This week in security news, new research revealed that the US Department of Homeland Security (DHS) has collected DNA data from nearly 2,000 US citizens, some as young as 14, and stored it in an FBI crime database. This raises significant questions about legality and oversight.

The US Secret Service uncovered "SIM servers" in the New York tristate area, devices capable of managing 100,000 SIM cards for illicit operations. These devices, typically used by cybercriminals for scams, also pose a threat for critical infrastructure attacks that could disrupt mobile networks.

UK automaker Jaguar Land Rover (JLR) experienced a major supply chain disruption due to a cyberattack, leading to halted vehicle production and millions in losses. The company faces the full financial burden due to insufficient insurance, prompting discussions of potential UK government assistance.

For individuals concerned about phone searches, the password manager 1Password offers a "Travel Mode" feature. This tool allows users to temporarily remove sensitive data from their devices, and the article provides advice on its effective use.

In a notable incident of irony, an app called "Cancel the Hate," created to dox critics of the murdered right-wing activist Charlie Kirk, inadvertently exposed its own users' personal information. Security flaws on the app's hosting website leaked email addresses and phone numbers, even when privacy settings were enabled. The app has since suspended its reporting features and announced a move to a new service provider.

Ransomware groups reached a new low by targeting preschools. A hacker group claimed to have stolen names, addresses, and photos of approximately 8,000 children from the Kido preschool chain, threatening to leak the data and contacting parents for ransom. Sample data of 10 children was posted on their dark-web site.

Microsoft took action against the Israeli military, blocking its access to certain cloud and AI services. This decision followed an external investigation that confirmed Israel's Unit 8200 was using Microsoft's Azure cloud to intercept and store Palestinian phone calls for mass surveillance. The move came after internal staff protests regarding Microsoft's ties to Israel. However, reports suggest the surveillance data was likely moved to Amazon's cloud storage, outside the European Union, prior to Microsoft's block.
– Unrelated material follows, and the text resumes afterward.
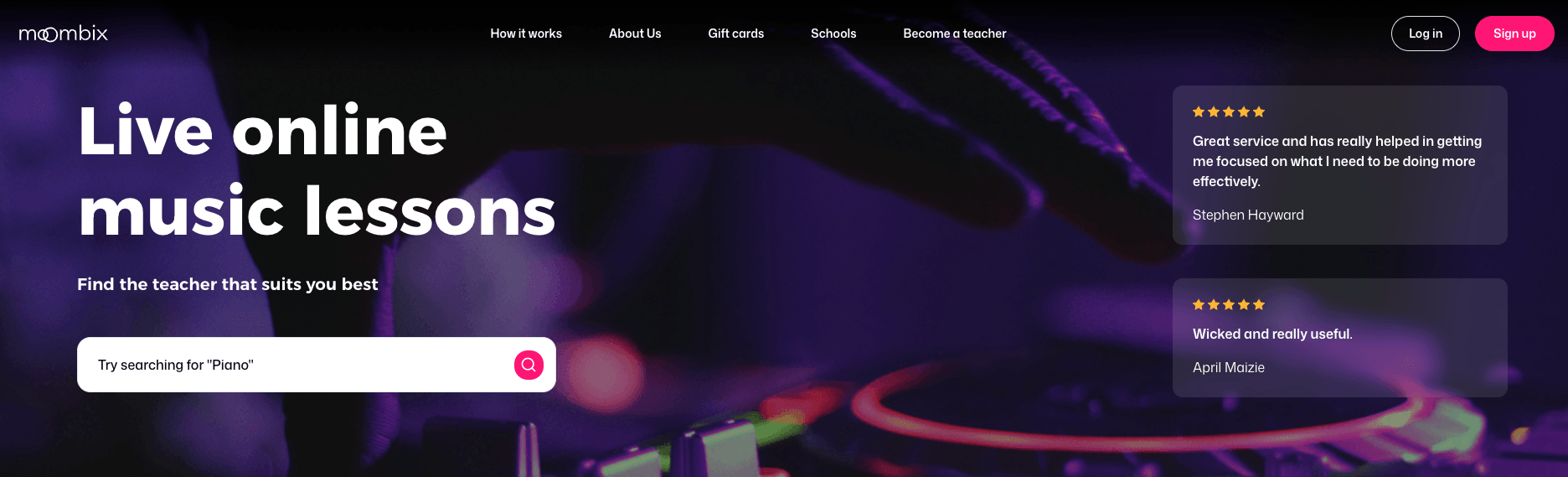Click the Live online music lessons heading
Image resolution: width=1568 pixels, height=477 pixels.
(317, 171)
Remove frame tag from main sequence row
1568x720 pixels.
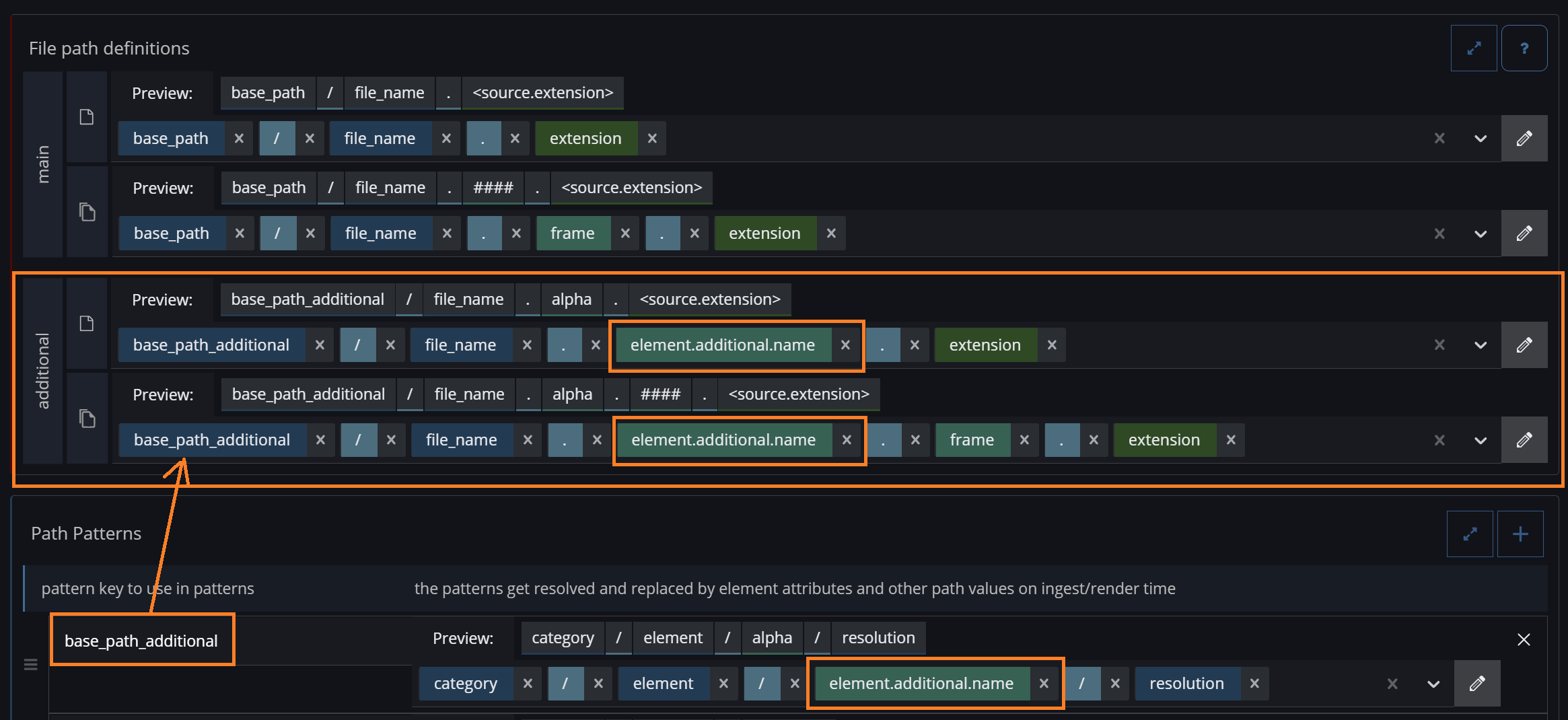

The call-recording app "Neon," which pays users to record calls for generative AI training data, temporarily paused its services. This halt occurred after TechCrunch reporters discovered security vulnerabilities that allowed unauthorized access to users' phone numbers, call recordings, and transcripts. The founder cited rapid growth and the need for "extra layers of security."

Finally, Google's security firm Mandiant reported that Chinese hacking group UNC5221, known as the "Brickstorm" campaign, has been employing a stealthy new backdoor. This malware is used to steal data from legal, software-as-a-service, and tech companies, enabling hackers to maintain undetected access to systems for over 400 days, particularly on appliances that lack traditional endpoint detection and response tools.

Additionally, a study found that the A7 group, co-founded by Moldovan politician Ilan Shor and partly owned by Russian state banks, allegedly used nearly $8 billion in crypto stablecoins to evade Russian sanctions and interfere in Moldova's election, including through illegal campaign financing and voter bribery via an app called Taito.